● **Request**
Retype each of these items word for word, without the pictures.

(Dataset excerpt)
■ ■ ■ ■ ■ ■ ■

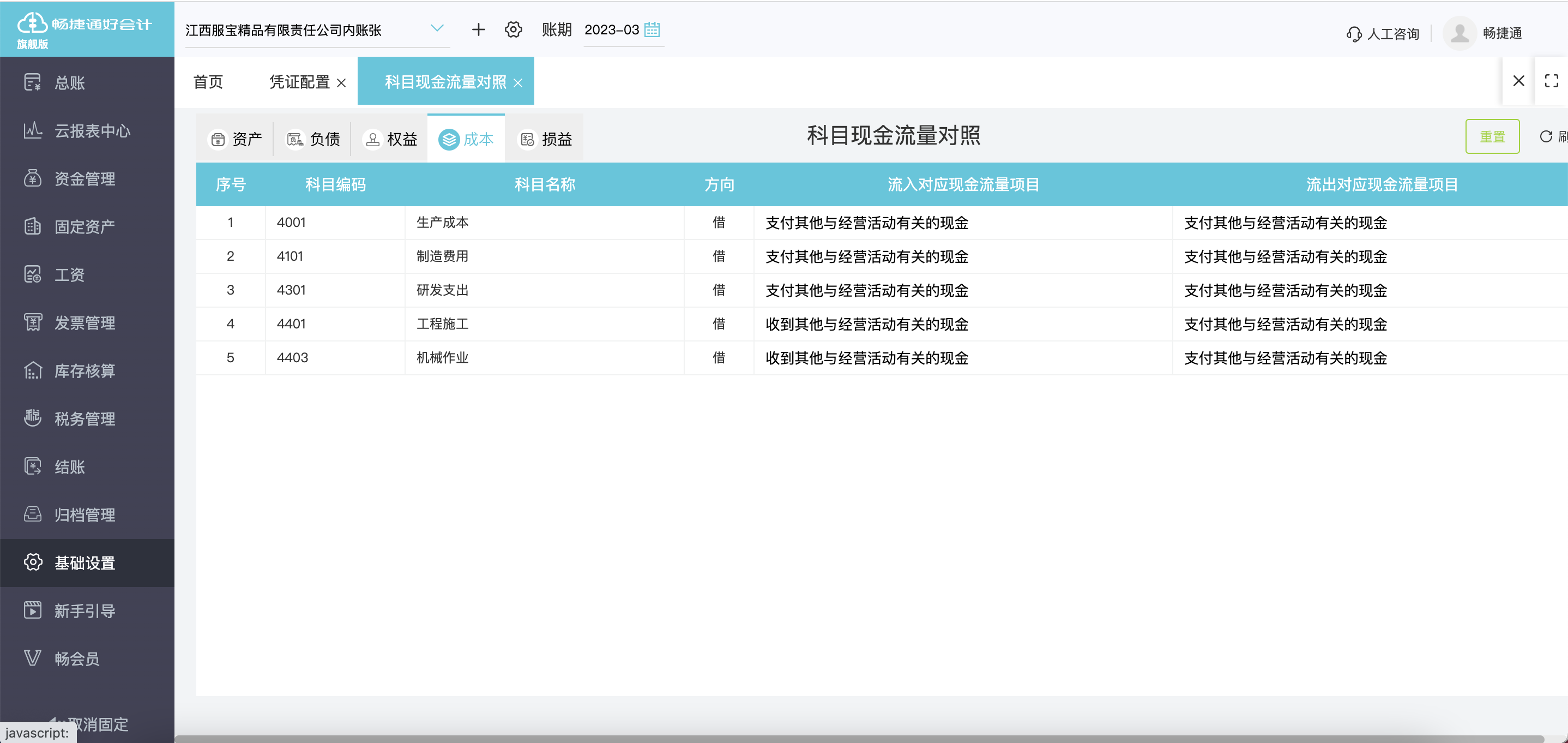Open the add account (+) button

point(477,29)
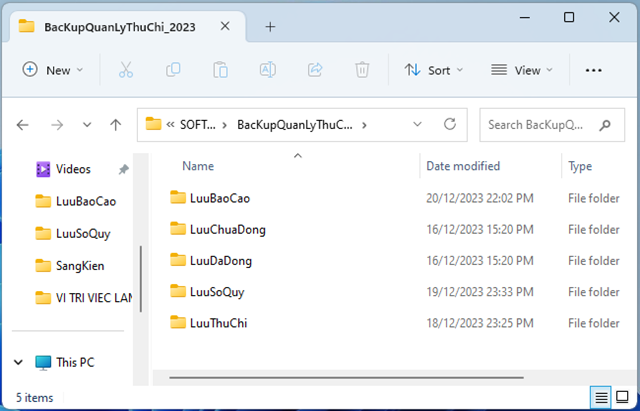Click the Delete trash bin icon
This screenshot has width=640, height=411.
click(362, 70)
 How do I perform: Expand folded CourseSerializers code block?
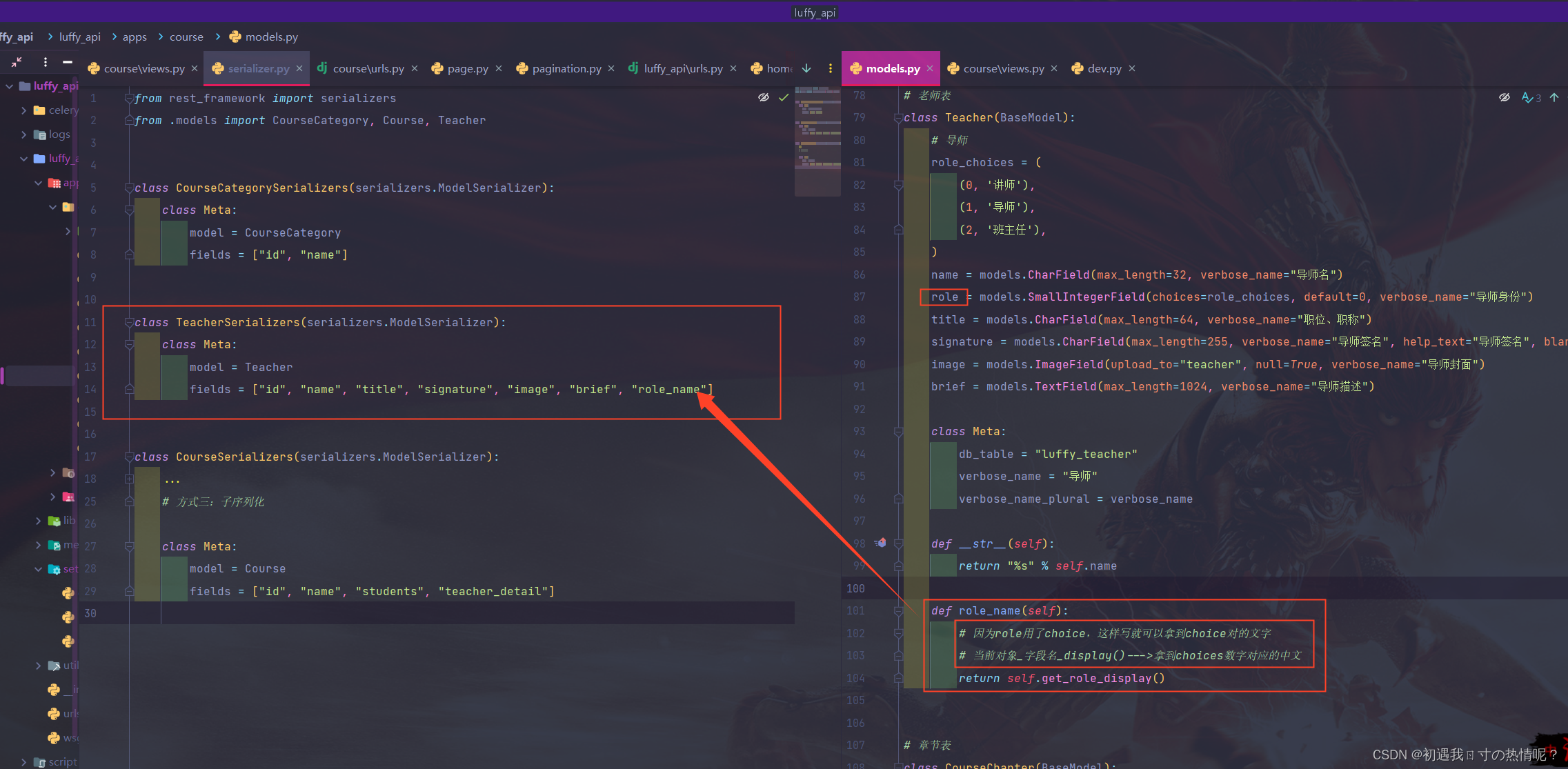tap(129, 479)
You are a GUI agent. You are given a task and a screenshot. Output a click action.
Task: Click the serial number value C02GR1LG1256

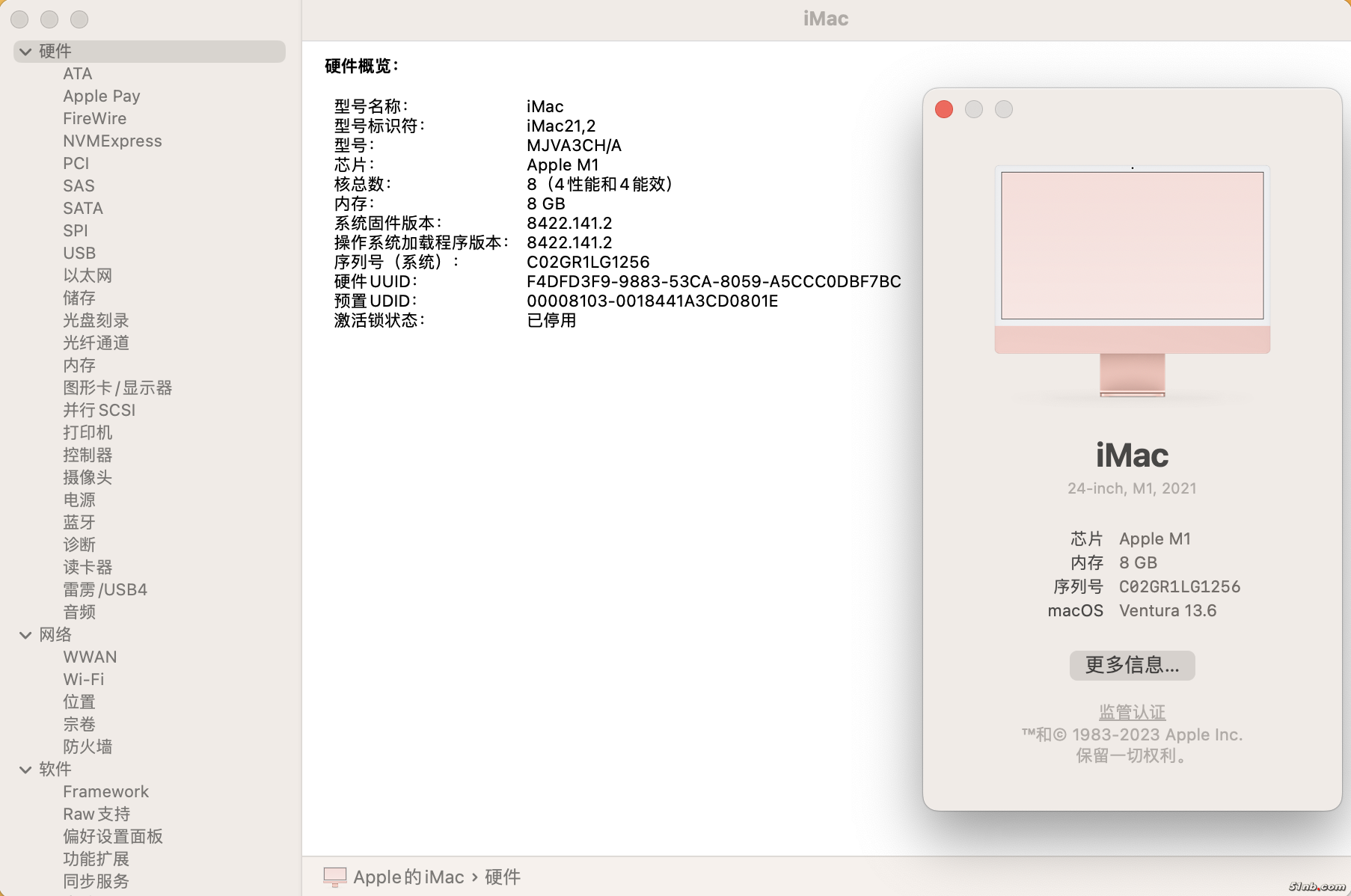point(588,263)
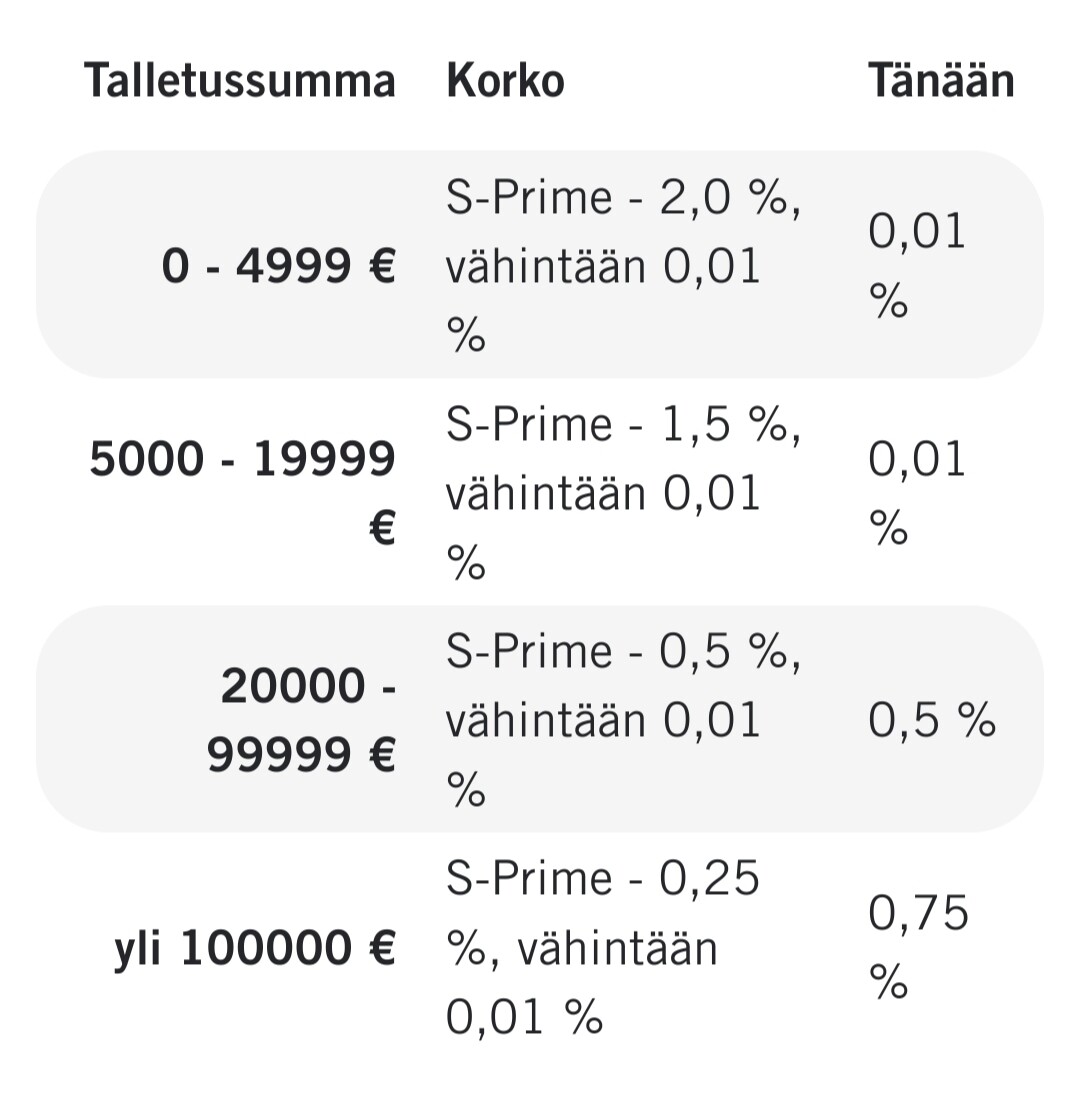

■ ■ ■ ■ ■ ■ ■

● **Solution for this problem**
Open the add account (+) button

point(477,29)
Click the Delete trash bin icon
This screenshot has width=640, height=411.
click(362, 70)
 How do I perform: Expand folded CourseSerializers code block?
tap(129, 479)
You are a GUI agent. You are given a task and a screenshot. Output a click action.
Task: Click the serial number value C02GR1LG1256

point(588,263)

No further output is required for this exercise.